» **Your assignment**: Look at each line below and count those with the word "breadcrumb"; the answer is that number only.

» **Raw data**:
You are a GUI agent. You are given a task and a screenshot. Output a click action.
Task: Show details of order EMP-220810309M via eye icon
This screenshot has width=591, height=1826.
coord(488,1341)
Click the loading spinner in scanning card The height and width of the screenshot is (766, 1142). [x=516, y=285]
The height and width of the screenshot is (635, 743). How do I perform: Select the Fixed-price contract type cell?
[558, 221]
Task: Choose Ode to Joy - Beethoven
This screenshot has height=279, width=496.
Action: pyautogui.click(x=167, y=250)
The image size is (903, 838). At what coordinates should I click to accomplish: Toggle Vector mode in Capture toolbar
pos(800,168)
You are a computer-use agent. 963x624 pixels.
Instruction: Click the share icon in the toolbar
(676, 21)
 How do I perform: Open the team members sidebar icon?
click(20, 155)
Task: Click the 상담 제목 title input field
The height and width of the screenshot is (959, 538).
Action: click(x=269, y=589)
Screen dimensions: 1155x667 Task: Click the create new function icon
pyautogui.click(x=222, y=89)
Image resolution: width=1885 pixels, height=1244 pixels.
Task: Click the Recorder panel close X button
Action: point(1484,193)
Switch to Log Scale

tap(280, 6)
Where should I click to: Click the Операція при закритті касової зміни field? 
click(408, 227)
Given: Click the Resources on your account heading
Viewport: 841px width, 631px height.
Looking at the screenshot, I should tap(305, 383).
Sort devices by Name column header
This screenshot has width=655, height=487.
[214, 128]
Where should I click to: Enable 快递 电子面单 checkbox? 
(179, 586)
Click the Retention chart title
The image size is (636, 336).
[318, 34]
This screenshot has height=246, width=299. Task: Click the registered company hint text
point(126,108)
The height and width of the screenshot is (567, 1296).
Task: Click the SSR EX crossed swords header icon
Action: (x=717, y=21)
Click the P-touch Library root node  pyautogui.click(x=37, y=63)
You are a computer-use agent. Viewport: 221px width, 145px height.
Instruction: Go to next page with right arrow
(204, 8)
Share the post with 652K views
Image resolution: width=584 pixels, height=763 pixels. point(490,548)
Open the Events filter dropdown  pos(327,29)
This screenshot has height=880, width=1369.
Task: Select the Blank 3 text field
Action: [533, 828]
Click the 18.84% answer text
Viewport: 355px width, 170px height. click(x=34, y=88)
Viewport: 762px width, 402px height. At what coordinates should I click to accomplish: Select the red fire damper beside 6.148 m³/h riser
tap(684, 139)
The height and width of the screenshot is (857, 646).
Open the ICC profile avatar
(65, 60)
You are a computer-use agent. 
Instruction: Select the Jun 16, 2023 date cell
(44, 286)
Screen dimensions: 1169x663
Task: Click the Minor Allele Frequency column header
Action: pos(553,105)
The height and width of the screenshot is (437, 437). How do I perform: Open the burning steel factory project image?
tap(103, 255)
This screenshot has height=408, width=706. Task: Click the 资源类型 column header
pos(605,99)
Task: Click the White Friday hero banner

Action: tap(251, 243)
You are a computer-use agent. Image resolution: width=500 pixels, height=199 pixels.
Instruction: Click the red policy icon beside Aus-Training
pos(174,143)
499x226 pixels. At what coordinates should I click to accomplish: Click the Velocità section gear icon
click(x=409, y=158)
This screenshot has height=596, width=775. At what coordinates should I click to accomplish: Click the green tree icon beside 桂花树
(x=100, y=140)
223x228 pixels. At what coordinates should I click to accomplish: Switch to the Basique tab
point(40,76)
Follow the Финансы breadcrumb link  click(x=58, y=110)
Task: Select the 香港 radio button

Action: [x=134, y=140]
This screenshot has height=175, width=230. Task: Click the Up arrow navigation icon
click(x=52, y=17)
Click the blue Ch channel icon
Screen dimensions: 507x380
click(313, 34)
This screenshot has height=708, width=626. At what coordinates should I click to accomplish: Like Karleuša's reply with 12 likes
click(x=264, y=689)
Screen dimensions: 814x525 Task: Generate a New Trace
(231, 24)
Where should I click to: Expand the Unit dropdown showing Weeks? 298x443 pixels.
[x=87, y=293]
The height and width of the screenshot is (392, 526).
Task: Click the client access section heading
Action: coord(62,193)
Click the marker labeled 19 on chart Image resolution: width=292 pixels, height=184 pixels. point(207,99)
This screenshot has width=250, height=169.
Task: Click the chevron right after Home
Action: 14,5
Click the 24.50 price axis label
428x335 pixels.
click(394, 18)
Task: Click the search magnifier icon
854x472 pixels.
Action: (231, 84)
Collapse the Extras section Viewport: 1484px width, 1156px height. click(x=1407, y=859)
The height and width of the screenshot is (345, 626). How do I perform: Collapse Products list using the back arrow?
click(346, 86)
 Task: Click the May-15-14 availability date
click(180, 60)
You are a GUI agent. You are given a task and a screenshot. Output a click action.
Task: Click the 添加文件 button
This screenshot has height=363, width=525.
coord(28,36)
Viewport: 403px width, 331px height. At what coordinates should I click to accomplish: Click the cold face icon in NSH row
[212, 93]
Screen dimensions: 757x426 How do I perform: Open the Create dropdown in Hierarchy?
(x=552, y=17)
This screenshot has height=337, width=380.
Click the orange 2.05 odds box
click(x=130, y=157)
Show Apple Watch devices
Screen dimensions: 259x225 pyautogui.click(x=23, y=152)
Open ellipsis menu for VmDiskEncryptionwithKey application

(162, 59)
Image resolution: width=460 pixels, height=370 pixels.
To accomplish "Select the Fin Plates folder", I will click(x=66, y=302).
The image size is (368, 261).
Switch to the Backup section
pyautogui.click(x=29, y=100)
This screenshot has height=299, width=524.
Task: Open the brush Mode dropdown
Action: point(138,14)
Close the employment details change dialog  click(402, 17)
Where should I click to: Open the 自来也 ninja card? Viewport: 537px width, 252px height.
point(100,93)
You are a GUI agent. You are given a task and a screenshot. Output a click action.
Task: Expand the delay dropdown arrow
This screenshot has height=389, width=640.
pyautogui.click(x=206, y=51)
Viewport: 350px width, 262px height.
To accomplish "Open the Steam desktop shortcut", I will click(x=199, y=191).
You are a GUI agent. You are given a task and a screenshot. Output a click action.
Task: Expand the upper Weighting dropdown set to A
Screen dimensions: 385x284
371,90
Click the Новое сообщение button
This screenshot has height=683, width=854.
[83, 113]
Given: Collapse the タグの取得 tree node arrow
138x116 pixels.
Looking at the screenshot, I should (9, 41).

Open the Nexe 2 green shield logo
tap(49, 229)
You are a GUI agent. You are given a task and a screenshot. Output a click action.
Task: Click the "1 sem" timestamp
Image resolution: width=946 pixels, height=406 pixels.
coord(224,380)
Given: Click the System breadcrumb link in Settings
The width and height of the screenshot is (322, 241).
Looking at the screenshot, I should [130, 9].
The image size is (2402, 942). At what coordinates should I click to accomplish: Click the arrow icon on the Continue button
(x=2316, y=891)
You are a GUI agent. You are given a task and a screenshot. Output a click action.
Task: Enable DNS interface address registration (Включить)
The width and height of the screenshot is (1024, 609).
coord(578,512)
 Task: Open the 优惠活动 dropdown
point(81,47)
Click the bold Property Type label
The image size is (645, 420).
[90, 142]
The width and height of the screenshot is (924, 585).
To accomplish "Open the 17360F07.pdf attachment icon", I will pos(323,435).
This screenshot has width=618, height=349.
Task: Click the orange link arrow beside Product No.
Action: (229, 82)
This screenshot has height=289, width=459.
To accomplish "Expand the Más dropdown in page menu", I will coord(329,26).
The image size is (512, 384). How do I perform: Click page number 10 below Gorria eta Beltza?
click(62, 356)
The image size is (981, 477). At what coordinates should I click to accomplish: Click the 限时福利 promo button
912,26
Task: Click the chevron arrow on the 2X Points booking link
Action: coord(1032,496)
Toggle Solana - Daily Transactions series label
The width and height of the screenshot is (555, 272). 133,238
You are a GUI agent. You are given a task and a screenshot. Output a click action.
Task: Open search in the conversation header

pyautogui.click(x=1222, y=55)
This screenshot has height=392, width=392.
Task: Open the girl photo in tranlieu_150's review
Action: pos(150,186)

» **Solved exercise**: 2